タイムアウトと EOS が同じ「サンプルなし」パスを共有できる場合は、便利なオーバーロードを使用します。

if (auto sample = run.pull("classes", /*timeout_ms=*/1000)) {
consume(*sample);
}

タイムアウト、クローズ、エラーが発生した場合に、それぞれ異なる処理を行う必要がある場合は、構造化されたステータスオーバーロードを使用してください。

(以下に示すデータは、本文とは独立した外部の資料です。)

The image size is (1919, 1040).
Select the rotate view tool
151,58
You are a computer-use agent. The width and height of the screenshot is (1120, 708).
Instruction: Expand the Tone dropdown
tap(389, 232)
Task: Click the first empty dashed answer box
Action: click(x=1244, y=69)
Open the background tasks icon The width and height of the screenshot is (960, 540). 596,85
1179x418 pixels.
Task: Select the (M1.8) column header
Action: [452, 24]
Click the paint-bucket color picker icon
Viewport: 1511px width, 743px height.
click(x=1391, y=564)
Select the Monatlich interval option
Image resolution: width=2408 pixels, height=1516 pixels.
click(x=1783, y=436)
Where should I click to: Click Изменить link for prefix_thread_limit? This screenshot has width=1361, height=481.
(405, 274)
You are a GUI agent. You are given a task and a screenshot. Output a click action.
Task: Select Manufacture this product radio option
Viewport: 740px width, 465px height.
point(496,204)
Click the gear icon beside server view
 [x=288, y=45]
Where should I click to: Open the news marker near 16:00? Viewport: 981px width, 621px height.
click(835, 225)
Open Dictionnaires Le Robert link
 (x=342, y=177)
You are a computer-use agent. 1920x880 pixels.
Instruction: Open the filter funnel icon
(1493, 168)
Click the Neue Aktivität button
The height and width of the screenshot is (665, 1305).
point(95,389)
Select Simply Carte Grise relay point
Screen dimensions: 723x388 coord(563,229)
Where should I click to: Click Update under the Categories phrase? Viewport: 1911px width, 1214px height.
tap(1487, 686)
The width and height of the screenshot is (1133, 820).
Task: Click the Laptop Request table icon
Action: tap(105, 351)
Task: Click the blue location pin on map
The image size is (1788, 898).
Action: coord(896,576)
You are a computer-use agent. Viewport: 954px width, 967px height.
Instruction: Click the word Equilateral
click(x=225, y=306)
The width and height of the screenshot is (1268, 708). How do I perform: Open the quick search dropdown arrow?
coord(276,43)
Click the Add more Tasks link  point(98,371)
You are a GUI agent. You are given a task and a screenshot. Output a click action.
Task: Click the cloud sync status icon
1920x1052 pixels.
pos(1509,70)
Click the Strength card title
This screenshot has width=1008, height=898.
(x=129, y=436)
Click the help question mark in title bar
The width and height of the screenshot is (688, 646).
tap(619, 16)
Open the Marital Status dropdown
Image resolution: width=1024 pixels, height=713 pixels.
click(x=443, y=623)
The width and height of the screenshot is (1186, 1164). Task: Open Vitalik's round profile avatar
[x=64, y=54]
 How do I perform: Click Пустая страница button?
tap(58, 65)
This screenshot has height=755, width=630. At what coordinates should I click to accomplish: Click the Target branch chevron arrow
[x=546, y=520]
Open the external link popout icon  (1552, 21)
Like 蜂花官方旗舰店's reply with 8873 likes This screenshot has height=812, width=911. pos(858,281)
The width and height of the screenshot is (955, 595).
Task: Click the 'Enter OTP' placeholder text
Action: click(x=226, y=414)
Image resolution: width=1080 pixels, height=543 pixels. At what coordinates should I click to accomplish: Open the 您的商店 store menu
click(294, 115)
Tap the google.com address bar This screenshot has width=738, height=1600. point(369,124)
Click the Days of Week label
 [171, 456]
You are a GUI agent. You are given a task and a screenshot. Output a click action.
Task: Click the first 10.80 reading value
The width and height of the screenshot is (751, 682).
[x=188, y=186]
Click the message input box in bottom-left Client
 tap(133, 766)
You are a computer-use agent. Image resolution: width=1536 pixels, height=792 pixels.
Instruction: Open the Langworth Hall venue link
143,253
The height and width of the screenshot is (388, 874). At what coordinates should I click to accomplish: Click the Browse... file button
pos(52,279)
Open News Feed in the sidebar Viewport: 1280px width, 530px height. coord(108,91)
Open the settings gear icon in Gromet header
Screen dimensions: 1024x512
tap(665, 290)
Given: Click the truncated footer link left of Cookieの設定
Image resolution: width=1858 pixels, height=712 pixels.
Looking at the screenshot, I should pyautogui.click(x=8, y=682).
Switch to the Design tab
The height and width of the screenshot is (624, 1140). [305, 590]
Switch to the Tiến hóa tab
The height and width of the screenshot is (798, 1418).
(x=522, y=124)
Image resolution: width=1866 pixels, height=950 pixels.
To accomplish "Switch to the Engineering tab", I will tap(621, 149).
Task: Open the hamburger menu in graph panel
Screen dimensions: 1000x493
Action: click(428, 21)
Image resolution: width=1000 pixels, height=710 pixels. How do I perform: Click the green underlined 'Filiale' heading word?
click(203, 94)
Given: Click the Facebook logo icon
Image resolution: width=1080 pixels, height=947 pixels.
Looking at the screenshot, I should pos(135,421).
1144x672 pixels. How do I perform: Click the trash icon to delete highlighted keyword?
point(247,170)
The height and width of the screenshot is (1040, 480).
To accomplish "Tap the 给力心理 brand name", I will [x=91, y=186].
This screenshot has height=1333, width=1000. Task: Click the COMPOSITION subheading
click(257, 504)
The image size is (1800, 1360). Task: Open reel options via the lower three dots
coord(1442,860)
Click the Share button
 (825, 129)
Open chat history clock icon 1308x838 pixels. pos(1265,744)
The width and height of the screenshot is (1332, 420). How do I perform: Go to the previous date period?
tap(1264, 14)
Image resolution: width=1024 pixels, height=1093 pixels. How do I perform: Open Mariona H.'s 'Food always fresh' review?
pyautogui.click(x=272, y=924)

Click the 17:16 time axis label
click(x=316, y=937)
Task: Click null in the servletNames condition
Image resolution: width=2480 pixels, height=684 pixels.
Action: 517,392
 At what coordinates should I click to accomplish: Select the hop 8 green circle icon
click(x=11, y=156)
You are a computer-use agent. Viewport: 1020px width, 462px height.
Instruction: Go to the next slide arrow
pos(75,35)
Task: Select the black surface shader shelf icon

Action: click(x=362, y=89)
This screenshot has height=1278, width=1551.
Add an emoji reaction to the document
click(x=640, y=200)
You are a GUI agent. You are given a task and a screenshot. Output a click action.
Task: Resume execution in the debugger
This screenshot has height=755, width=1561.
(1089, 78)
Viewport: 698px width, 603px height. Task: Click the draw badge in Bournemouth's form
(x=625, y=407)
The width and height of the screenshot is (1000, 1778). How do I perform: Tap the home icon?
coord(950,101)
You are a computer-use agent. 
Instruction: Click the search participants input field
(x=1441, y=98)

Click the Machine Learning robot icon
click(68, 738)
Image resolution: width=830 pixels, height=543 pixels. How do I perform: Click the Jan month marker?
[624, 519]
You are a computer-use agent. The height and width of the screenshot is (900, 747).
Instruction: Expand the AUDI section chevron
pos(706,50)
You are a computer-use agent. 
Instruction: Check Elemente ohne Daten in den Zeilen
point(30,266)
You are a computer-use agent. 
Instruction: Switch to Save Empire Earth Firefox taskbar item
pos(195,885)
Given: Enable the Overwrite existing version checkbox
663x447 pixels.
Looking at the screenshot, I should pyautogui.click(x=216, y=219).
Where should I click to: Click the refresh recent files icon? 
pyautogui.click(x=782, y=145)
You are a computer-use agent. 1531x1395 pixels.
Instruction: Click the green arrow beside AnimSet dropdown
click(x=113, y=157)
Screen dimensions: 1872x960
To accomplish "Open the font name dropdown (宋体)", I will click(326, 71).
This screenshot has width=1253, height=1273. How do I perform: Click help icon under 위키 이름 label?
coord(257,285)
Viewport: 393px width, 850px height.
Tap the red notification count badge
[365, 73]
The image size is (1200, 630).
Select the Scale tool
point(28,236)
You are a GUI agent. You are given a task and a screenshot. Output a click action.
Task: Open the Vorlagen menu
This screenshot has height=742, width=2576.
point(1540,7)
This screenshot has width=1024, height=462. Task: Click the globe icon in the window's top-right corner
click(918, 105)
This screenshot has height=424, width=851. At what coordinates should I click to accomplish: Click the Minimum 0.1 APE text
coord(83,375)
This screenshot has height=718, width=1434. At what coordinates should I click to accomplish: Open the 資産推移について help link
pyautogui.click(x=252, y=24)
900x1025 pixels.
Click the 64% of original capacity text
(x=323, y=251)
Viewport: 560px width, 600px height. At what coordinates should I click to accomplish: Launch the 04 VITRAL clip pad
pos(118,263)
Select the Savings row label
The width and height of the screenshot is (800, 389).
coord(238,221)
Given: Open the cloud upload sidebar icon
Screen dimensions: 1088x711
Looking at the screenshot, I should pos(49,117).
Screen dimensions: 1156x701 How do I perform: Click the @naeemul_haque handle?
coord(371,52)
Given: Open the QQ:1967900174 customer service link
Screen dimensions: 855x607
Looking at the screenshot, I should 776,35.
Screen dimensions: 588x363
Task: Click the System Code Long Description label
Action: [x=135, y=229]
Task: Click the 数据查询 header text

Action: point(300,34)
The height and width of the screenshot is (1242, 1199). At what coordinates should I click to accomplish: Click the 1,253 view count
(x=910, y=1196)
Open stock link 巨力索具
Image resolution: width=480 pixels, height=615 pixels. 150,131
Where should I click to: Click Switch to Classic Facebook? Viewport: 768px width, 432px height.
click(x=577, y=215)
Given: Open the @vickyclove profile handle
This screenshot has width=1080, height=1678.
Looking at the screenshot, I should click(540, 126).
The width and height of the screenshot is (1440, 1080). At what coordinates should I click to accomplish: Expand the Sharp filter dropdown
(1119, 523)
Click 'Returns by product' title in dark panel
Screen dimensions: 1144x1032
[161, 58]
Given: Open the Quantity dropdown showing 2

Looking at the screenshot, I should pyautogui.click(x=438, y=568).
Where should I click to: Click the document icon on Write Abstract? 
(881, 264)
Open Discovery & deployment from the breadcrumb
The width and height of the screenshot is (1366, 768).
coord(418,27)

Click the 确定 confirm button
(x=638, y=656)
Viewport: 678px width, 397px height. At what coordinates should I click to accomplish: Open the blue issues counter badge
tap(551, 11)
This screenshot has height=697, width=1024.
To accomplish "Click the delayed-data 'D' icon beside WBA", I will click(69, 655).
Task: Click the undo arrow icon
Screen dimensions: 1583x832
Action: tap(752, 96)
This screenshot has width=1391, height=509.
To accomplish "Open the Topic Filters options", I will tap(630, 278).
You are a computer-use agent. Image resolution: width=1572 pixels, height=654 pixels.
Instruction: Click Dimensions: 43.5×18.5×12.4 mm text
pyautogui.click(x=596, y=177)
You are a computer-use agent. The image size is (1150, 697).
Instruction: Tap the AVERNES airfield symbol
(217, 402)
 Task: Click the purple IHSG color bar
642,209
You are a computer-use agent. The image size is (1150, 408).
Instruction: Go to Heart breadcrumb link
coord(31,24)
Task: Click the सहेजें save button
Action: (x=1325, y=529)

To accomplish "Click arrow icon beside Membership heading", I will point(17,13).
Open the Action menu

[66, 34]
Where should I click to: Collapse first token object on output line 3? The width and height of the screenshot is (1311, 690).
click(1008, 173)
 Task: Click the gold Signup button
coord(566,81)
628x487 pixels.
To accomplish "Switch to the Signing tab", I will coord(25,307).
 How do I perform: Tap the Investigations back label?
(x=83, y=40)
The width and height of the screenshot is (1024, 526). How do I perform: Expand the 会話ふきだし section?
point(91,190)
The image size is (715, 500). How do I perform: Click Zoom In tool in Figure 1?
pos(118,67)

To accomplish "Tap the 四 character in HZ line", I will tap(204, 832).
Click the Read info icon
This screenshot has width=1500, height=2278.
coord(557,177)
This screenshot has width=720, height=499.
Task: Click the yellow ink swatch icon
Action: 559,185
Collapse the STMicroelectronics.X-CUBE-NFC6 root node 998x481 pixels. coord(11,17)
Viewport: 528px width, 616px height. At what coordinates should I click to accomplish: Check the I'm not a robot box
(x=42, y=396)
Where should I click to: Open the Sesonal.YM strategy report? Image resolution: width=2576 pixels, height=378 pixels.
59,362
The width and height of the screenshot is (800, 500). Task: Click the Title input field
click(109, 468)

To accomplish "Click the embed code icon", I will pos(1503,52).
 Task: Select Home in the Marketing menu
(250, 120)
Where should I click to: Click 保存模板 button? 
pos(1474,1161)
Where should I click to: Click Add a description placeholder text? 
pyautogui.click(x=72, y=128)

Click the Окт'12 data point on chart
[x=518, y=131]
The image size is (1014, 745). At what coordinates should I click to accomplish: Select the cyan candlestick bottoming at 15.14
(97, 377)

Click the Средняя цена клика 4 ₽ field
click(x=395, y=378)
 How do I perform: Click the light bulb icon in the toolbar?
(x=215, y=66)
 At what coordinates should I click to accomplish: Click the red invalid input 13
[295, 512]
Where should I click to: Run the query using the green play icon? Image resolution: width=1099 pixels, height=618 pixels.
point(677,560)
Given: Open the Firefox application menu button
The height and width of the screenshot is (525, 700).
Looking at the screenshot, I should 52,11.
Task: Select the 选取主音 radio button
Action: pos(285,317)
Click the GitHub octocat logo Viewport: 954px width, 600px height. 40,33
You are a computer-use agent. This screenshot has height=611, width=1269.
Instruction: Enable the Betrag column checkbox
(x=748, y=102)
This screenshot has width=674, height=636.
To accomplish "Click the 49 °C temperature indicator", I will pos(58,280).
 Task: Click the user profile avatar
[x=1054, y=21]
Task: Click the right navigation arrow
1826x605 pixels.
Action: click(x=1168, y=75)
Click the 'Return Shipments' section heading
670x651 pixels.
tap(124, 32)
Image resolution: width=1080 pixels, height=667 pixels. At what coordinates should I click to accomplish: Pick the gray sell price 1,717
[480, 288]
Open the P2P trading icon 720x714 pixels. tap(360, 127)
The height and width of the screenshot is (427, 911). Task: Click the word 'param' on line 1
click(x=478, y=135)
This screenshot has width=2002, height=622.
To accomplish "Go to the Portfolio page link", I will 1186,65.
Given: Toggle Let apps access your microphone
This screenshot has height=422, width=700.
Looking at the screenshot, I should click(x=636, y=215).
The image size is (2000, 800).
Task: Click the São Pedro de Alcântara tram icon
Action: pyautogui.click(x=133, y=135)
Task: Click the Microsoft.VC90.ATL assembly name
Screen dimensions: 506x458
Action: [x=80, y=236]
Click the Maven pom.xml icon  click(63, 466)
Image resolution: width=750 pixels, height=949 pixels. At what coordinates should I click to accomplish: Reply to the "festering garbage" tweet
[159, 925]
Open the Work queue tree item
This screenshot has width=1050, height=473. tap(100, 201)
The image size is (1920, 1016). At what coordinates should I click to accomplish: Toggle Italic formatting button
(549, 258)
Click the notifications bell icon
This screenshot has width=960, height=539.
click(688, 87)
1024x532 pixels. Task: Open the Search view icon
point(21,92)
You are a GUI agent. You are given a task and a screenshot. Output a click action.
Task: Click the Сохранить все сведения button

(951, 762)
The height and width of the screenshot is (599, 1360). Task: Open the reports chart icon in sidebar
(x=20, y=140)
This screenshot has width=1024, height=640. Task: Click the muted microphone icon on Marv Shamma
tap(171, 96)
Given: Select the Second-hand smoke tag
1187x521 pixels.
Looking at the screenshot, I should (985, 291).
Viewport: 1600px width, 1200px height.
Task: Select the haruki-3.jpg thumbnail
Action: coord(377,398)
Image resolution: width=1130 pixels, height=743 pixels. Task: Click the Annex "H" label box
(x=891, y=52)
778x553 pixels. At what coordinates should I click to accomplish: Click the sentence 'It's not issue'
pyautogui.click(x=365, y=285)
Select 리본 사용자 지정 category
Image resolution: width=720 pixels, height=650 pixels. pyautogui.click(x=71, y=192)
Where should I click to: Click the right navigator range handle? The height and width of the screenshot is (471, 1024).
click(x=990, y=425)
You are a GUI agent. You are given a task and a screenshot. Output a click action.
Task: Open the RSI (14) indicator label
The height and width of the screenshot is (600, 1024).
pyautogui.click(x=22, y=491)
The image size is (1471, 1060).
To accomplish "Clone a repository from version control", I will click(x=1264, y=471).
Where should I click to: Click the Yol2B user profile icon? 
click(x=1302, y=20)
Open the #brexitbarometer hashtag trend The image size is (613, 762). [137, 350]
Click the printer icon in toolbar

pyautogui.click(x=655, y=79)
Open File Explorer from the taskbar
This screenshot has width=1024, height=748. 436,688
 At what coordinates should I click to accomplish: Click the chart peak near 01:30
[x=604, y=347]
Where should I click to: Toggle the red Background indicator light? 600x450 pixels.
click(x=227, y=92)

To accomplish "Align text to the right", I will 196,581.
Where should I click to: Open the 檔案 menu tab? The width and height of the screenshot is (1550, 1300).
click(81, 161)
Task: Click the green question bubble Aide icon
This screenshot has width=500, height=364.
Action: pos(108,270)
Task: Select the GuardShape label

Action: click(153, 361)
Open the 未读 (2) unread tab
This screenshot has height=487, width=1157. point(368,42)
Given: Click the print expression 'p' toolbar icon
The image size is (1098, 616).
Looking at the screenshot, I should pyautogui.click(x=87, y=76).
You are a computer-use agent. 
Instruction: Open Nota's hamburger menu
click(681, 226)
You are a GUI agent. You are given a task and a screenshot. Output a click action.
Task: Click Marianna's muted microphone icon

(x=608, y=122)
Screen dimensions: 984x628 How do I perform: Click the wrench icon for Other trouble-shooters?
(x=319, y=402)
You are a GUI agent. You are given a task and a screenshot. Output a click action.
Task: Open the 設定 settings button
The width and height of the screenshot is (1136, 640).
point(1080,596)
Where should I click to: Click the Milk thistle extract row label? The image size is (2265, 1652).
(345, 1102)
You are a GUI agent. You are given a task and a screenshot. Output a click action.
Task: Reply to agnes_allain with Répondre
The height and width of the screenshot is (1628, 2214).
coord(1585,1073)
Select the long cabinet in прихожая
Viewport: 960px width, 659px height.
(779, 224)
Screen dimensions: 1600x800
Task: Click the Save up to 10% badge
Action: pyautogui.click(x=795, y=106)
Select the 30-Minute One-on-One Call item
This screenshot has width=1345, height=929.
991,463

simaai::neat::Sample sample;
simaai::neat::PullError error;

switch (run.pull("classes", /*timeout_ms=*/1000, sample, &error)) {
case simaai::neat::PullStatus::Ok:
consume(sample);
break;
case simaai::neat::PullStatus::Timeout:
break;
case simaai::neat::PullStatus::Closed:
break;
case simaai::neat::PullStatus::Error:
throw std::runtime_error(error.message);
}

隠れたフォールバック処理は行わない:複数の出力を持つグラフには、明確な単一の出力がない限り、名前付きのpull("output", ...)が必要。

テレメトリー:担当するループを計測する

アプリケーションが担当するワークロードの周囲にRun::start_measurement(...)を使用する。返されるMeasureReportは、公開されているタイミング情報であり、以下が含まれる:

  • エンドツーエンドのプッシュから出力までの遅延とスループット。
  • プッシュ、プル、およびドロップされたサンプルのランタイムカウンタ。
  • MeasureOptionsで要求された場合のプラグイン/カーネルおよびエッジのタイミング。
  • パワー監視が有効になっている場合のオプションの電力テレメトリー。

セットアップ、ファイルダウンロード、フレームごとのロギング、およびレポートのエクスポートは、計測対象のホットループの外で行う。ただし、質問がエンドツーエンドのアプリケーションコストである場合は除く。

関連資料

  • グラフを実行する — ライフサイクル、オプション、バックプレッシャー、計測、およびスループット。
  • Graph::run() — 1回限りの実行と、ソースが所有するエントリポイント。
  • Graph::build() — 再利用可能な実行エントリポイント。
  • Run — プッシュ、プル、クローズ、ドレイン、ストップ、および計測。